### Prompt
Every line from the one containing "Click into the Password text box" to the end of the records below, written out word for word, is the whole answer.

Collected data
Segment Open

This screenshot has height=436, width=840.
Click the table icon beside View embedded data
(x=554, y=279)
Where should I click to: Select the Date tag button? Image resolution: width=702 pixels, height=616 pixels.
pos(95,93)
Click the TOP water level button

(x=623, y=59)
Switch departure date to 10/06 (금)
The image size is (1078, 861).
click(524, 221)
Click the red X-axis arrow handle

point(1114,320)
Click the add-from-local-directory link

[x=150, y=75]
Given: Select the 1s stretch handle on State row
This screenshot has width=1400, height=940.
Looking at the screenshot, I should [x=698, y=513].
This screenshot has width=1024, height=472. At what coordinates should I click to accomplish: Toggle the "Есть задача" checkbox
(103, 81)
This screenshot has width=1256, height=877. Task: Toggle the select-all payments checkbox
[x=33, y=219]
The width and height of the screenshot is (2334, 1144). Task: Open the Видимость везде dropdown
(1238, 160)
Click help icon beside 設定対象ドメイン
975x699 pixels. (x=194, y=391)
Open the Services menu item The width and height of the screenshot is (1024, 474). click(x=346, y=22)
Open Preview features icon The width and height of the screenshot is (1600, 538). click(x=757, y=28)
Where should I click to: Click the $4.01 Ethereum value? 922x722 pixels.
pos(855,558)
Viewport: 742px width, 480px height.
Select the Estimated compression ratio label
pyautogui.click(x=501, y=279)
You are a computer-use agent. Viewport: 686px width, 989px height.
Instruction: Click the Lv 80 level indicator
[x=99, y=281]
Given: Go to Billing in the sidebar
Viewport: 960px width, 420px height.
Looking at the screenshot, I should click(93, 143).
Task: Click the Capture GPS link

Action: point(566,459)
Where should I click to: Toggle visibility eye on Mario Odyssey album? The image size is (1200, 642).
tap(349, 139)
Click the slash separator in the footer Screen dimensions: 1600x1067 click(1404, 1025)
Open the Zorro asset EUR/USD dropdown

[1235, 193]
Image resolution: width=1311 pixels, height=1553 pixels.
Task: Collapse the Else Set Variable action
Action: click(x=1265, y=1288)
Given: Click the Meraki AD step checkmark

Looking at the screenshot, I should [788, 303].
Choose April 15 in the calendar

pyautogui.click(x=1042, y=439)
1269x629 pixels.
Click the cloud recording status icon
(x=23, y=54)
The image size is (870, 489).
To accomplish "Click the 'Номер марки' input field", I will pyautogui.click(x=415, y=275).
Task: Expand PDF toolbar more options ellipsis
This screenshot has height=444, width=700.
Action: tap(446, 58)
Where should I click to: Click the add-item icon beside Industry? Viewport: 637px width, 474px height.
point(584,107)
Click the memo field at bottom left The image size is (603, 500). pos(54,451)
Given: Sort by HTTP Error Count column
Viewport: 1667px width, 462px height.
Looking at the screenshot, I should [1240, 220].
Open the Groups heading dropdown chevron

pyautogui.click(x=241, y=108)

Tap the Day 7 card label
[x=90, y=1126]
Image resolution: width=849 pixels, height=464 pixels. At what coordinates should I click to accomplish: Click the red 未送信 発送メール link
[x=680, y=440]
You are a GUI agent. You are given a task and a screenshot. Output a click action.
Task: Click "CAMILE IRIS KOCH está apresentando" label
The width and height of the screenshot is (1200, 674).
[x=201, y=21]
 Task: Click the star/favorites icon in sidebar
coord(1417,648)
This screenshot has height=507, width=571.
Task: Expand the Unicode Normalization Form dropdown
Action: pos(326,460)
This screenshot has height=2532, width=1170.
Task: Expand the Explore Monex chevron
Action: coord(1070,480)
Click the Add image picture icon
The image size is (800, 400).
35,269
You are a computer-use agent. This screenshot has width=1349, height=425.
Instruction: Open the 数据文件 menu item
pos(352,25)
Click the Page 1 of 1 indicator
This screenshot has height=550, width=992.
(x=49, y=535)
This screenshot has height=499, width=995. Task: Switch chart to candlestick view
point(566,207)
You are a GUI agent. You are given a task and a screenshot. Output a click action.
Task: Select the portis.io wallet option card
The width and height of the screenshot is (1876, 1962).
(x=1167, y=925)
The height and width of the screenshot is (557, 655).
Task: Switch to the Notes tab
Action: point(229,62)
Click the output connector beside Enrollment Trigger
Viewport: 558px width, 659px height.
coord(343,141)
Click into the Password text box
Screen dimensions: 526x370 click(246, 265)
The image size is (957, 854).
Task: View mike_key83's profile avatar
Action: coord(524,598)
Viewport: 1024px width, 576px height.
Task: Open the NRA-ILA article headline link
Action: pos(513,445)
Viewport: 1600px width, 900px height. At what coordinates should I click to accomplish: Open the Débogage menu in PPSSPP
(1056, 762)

Segment Closed

### Worked solution
Click into the Password text box
Screen dimensions: 526x370 click(246, 265)
The image size is (957, 854).
Task: View mike_key83's profile avatar
Action: coord(524,598)
Viewport: 1024px width, 576px height.
Task: Open the NRA-ILA article headline link
Action: pos(513,445)
Viewport: 1600px width, 900px height. At what coordinates should I click to accomplish: Open the Débogage menu in PPSSPP
(1056, 762)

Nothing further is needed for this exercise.